(EXERCISE GOAL): Please rewrite the items as a numbered list with blank lines left out, starting with the line containing "Task: Switch to the Kamyon tab" and going on through the line containing "Action: 185,165", and include nothing outside that span.
==== LISTED ENTRIES ====
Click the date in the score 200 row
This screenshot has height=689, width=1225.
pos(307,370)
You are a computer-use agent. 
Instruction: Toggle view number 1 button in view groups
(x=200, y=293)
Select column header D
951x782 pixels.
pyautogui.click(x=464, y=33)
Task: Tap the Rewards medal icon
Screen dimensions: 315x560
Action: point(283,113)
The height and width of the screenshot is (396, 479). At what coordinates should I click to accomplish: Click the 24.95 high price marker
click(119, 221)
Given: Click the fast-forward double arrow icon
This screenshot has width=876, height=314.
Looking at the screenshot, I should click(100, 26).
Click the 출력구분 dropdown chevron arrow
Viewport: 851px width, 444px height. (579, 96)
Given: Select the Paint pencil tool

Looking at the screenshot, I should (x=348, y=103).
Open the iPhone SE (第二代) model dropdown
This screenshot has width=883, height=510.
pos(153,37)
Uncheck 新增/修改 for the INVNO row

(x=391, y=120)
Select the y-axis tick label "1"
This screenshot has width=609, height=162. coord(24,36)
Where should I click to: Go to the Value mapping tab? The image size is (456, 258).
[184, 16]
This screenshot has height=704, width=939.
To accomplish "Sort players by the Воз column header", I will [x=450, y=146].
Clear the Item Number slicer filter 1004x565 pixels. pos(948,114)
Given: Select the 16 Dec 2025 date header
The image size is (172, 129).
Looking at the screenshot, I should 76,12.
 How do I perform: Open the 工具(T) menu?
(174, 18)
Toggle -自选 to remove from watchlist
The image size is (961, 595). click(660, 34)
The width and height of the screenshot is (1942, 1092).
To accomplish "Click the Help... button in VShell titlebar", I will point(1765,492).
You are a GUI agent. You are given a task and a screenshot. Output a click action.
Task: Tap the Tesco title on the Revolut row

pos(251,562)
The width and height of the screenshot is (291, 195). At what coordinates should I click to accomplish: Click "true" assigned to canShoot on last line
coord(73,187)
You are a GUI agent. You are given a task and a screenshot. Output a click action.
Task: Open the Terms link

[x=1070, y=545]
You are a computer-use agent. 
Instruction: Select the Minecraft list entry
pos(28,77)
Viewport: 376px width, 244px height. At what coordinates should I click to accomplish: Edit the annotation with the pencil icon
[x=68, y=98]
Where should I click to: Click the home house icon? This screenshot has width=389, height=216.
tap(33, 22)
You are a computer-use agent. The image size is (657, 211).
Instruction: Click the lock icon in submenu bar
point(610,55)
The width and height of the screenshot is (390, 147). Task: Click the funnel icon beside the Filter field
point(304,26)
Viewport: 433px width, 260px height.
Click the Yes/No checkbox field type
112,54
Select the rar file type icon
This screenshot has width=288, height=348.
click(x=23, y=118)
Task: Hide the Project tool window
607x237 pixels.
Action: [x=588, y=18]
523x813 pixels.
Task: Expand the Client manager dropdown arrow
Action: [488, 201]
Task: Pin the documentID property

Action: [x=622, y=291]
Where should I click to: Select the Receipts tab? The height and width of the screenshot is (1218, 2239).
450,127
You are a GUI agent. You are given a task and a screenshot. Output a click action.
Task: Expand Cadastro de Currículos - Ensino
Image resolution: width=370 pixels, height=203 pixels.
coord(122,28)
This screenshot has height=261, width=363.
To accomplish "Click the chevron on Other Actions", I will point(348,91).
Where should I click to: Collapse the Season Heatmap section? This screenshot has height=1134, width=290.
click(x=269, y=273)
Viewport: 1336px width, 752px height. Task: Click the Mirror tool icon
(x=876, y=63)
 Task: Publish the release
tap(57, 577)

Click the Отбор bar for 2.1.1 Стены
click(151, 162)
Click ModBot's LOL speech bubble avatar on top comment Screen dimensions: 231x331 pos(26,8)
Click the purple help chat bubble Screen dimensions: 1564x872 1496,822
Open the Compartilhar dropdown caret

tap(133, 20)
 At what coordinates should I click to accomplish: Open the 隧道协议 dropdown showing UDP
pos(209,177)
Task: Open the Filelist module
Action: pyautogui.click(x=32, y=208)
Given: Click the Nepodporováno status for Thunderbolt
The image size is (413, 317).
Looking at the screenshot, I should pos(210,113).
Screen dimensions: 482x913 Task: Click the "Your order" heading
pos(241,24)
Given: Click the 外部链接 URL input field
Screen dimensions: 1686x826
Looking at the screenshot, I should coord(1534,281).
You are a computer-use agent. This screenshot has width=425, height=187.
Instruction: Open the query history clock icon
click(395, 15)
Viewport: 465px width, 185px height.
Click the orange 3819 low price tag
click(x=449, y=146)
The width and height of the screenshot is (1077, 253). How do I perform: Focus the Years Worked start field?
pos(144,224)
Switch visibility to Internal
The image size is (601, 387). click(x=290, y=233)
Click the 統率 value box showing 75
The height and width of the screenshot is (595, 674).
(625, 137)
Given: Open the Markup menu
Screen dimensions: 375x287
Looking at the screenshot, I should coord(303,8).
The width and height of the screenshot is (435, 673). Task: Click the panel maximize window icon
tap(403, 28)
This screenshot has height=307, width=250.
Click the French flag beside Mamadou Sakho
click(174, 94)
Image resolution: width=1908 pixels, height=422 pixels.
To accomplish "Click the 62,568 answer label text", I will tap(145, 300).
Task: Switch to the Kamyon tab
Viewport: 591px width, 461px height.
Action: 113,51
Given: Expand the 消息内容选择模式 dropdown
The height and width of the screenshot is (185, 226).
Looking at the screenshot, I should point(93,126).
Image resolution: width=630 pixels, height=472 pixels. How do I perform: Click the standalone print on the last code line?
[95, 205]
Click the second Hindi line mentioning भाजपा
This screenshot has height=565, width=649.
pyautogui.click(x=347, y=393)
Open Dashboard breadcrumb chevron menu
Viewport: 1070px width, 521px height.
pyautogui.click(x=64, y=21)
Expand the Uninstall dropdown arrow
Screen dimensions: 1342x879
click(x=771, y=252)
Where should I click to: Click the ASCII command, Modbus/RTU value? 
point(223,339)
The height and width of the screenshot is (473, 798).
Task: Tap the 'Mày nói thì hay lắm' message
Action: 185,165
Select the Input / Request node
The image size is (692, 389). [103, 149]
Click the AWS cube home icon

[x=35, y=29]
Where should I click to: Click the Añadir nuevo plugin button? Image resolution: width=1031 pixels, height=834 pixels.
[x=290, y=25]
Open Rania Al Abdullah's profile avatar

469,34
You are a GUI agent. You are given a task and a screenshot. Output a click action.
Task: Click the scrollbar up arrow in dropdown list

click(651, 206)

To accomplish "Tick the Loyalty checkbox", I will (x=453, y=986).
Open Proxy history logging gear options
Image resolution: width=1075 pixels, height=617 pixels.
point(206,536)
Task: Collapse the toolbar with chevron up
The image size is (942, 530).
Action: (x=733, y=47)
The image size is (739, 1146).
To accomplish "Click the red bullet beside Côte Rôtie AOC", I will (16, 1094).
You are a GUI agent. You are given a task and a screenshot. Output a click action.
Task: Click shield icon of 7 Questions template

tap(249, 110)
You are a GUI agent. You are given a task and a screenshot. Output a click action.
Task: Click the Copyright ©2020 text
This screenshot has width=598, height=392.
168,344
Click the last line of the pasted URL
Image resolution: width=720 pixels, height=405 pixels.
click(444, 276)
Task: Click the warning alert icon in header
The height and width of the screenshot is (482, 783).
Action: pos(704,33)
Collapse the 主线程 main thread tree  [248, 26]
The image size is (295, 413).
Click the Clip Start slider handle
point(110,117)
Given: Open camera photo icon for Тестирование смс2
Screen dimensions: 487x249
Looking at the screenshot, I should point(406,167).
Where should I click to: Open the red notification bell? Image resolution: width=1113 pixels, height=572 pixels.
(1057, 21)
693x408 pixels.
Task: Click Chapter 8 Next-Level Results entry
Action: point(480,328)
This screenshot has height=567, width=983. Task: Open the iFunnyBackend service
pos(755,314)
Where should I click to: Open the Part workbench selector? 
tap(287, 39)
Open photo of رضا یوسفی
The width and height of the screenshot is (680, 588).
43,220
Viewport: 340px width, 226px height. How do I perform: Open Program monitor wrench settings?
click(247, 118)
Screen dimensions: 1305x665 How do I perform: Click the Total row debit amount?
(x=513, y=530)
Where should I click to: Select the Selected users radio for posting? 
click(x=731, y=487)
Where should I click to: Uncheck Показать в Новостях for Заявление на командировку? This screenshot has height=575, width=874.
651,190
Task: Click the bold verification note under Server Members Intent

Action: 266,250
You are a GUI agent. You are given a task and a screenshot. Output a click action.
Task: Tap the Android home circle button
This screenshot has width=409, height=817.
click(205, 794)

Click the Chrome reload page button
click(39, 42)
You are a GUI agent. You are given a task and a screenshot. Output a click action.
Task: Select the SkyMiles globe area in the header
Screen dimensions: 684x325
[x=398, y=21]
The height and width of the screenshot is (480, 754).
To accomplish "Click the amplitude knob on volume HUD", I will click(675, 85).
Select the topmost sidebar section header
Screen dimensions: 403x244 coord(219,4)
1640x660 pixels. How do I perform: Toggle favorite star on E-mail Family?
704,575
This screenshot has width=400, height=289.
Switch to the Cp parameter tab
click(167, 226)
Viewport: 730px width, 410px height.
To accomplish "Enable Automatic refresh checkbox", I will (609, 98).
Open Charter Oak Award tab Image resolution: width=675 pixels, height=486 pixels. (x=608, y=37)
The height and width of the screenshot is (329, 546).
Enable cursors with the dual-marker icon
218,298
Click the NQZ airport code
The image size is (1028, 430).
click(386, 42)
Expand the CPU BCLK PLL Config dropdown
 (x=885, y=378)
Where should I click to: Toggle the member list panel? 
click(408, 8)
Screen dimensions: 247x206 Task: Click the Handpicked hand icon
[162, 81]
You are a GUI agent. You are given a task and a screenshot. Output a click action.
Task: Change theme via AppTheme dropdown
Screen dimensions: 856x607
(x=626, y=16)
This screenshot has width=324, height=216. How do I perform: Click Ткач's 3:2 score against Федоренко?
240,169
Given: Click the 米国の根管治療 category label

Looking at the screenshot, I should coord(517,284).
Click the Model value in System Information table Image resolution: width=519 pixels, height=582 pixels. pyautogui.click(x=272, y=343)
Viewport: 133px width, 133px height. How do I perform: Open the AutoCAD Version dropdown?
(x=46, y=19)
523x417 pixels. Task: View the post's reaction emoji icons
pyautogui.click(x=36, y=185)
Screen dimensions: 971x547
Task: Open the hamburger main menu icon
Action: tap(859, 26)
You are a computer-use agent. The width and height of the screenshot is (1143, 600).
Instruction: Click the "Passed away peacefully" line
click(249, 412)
====
(SOLUTION TO THIS TASK):
1. Task: Switch to the Kamyon tab
2. Viewport: 591px width, 461px height.
3. Action: 113,51
4. Given: Expand the 消息内容选择模式 dropdown
5. The height and width of the screenshot is (185, 226).
6. Looking at the screenshot, I should point(93,126).
7. Image resolution: width=630 pixels, height=472 pixels. How do I perform: Click the standalone print on the last code line?
8. [95, 205]
9. Click the second Hindi line mentioning भाजपा
10. This screenshot has height=565, width=649.
11. pyautogui.click(x=347, y=393)
12. Open Dashboard breadcrumb chevron menu
13. Viewport: 1070px width, 521px height.
14. pyautogui.click(x=64, y=21)
15. Expand the Uninstall dropdown arrow
16. Screen dimensions: 1342x879
17. click(x=771, y=252)
18. Where should I click to: Click the ASCII command, Modbus/RTU value? 
19. point(223,339)
20. The height and width of the screenshot is (473, 798).
21. Task: Tap the 'Mày nói thì hay lắm' message
22. Action: 185,165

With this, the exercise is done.